Do I Qualify?

Connecting You to Care

 

 

 

 

WellSpace Health is committed to serving all patients/clients, regardless of their ability to pay. Although we do accept many healthcare coverage programs, patients/clients who are not covered by insurance will not be turned away.

Many patients/clients are surprised to learn that they are eligible for low-cost or no-cost healthcare programs. The knowledgeable personnel from our Enrollment and Eligibility Department is available to help you understand and navigate the enrollment process of these programs, including Medi-Cal, Medi-Care, Family PACT, and more.

WellSpace Health offers medical care on a sliding scale fee system depending on income if you do not qualify for specific programs, services or insurance.

Get Signed Up

We are here to help. Call (916) 737.5555 to schedule an eligibility or enrollment appointment.

Patients/Clients should bring the following items to their appointment:
  • Proof of residency
  • Proof of income
  • Photo ID

How the Programs Work

Sliding Fee

WellSpace Health provides primary care, dental, and behavioral health sliding-fee services to patients/clients who meet income qualifications based on the Federal poverty level guidelines. Call to inquire about our new and established patient/client rates. Federal Poverty Level percentage categories

Medicare

Medicare is the largest health insurance service in the country. To be eligible you must be a citizen of the United States and meet certain requirements. If you are not a citizen of the United States, you can contact the Social Security Administration office to learn if you would be eligible.
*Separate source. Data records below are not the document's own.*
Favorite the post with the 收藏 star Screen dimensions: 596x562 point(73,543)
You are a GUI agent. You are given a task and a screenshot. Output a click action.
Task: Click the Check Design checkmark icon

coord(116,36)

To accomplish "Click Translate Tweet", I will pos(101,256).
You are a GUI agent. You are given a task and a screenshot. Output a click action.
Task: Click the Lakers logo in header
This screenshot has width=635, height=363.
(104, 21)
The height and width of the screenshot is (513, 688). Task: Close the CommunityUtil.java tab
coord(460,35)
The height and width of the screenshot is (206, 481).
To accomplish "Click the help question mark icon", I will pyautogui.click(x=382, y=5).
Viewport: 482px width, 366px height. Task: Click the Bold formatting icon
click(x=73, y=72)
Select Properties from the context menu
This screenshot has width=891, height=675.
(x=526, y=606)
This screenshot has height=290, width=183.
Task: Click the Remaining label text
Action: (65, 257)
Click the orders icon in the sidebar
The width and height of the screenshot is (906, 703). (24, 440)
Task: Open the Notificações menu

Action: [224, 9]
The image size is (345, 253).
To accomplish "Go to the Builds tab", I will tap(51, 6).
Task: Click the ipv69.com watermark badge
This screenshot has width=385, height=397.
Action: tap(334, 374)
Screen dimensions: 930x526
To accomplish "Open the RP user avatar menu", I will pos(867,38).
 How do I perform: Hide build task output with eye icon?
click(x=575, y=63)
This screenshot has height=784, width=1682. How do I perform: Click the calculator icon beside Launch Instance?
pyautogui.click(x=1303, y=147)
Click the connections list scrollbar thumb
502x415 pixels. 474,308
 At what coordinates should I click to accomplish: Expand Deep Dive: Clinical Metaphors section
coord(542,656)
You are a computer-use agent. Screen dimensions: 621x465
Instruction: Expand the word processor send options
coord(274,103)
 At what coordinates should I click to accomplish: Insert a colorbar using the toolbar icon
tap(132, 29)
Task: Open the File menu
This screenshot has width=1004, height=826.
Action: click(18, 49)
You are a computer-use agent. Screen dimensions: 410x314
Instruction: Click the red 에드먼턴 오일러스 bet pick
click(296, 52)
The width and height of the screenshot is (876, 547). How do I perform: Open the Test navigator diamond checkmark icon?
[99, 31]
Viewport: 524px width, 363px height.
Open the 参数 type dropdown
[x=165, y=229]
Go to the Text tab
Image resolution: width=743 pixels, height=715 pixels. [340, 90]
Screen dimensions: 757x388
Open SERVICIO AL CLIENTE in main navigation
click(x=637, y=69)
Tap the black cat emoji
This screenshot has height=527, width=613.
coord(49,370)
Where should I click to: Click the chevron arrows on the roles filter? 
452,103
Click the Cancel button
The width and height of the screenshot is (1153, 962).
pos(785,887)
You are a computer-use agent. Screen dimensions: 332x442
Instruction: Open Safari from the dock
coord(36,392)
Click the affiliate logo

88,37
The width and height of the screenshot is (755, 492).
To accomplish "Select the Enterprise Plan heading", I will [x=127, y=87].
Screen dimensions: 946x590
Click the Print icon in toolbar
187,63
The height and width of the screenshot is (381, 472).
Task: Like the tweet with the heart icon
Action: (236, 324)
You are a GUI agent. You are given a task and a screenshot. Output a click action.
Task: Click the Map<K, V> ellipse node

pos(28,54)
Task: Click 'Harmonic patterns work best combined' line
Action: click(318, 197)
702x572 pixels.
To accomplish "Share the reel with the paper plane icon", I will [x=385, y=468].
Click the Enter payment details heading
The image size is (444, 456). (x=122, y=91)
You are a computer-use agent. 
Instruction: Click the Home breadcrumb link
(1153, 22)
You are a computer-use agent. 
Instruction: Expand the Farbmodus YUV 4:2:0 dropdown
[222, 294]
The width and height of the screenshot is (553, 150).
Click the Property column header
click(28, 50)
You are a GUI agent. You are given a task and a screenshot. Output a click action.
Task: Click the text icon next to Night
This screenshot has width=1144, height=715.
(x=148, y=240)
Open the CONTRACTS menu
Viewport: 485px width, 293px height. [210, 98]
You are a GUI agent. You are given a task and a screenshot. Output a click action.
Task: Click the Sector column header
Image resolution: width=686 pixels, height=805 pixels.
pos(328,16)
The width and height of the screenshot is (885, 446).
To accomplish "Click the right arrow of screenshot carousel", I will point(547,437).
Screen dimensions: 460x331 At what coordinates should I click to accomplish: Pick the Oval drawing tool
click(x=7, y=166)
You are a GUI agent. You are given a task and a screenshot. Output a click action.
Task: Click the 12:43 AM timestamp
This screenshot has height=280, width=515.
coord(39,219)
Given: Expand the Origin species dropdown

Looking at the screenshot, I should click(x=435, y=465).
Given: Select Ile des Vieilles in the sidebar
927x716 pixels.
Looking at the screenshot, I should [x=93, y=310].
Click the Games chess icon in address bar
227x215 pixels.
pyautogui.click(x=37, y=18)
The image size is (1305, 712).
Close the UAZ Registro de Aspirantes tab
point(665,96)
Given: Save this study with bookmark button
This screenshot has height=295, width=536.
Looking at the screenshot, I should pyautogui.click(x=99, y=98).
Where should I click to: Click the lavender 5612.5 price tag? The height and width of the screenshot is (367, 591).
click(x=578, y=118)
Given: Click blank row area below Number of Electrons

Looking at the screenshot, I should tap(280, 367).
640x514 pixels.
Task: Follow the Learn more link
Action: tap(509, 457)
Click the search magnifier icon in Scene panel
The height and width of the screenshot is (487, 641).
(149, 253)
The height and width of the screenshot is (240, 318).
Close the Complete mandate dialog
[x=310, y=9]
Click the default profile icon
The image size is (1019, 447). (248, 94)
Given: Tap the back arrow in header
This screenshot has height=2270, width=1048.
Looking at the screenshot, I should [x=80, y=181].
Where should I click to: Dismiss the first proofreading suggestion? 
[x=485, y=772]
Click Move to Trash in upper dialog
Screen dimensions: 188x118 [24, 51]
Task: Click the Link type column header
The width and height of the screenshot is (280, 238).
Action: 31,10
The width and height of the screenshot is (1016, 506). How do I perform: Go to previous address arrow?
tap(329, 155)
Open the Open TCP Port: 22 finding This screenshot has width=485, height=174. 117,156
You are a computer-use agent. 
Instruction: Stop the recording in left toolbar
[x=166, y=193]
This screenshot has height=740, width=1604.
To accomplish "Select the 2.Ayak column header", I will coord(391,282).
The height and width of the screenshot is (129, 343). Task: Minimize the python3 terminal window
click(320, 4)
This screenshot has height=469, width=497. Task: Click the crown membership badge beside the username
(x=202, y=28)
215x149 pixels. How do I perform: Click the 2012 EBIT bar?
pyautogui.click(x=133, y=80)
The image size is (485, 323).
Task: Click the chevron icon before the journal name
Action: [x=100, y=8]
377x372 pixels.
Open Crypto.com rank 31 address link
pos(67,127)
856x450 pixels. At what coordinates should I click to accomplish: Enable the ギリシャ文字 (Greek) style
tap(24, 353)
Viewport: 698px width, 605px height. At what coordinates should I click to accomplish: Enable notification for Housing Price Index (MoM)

Medicare covers services (like lab tests, surgeries, and doctor visits) and supplies (like wheelchairs and walkers) considered necessary to treat a disease or condition. If you’re in a Medicare Advantage Plan or other Medicare plan, you may have different rules, but your plan must give you at least the same coverage as Original Medicare. Some services may only be covered in certain settings or for patients with certain conditions.

Medi-Cal

Medi-Cal is California’s Medicaid health care program. This program pays for a variety of medical services for children and adults with limited income and resources. If you are found eligible, you can get Medi-Cal as long as you continue to meet the eligibility requirements.

Your local county welfare or social services department manages Medi-Cal eligibility determinations.

CHDP (Child Health and Disability Prevention Program)

The CHDP program provides complete health assessments for the early detection and prevention of disease and disabilities for low-income children and youth. A health assessment consists of a health history, physical examination, developmental assessment, nutritional assessment, dental assessment, vision and hearing tests, a tuberculin test, laboratory tests, immunizations, health education/anticipatory guidance, and referral for any needed diagnosis and treatment.

CPSP (Comprehensive Perinatal Services Program)

Presumptive Eligibility (PE) for Pregnant Women is a Medi-Cal program designed to provide immediate, temporary coverage for prenatal care to low-income pregnant women pending a formal Medi-Cal application. Please call CPSP at (916) 550.5424 to schedule your first eligibility appointment.

Family PACT

Family PACT is a program that provides no-cost family planning services to low-income men and women, including teens.

Every Woman Counts (Cancer Detection Program)

Every Woman Counts provides free clinical breast exams, mammograms, pelvic exams, and Pap tests to California’s underserved women.

Managed Care Plans

Managed care plans serve as a health plan providing a wide range of quality health care services to families and individuals who qualify for government-sponsored programs, including Medi-Care, Medi-Cal, Medicaid and the State Children’s Health Insurance Program (SCHIP). We work with the following managed care plans: River City Medical Group, Molina, Golden Shores, Hill Physicians, Imperial Health, California Health and Wellness, Health Net, Nor Cal Physicians Medical Group/Sierra Nevada, Anthem, and Aetna Better Health.

Covered California

At this time we do not accept Covered California, but we encourage our self-pay patients to apply.

 

Physician Open Payments Notice

The Open Payments database is a federal tool used to search payments by drug and device companies to physicians and teaching hospitals. This database can be found at https://openpaymentsdata.cms.gov.

For informational purposes only, a link to the federal Centers for Medicare and Medicaid Services (CMS) Open Payments web page provided above. The federal Physician Payments Sunshine Act requires that detailed information about payment and other payments of value worth over ten dollars ($10) from manufacturers of drugs, medical devices, and biologics to physicians and teaching hospitals be made available to the public.

 

Disclaimer: This Good Faith Estimate shows the costs of items and services that are reasonably expected for your health care needs for an item or service. The estimate is based on information known at the time the estimate was created. The Good Faith Estimate does not include any unknown or unexpected costs that may arise during treatment. You could be charged more if complications or special circumstances occur. If this happens, federal law allows you to dispute (appeal) the bill.  We will expect payment at the time of service.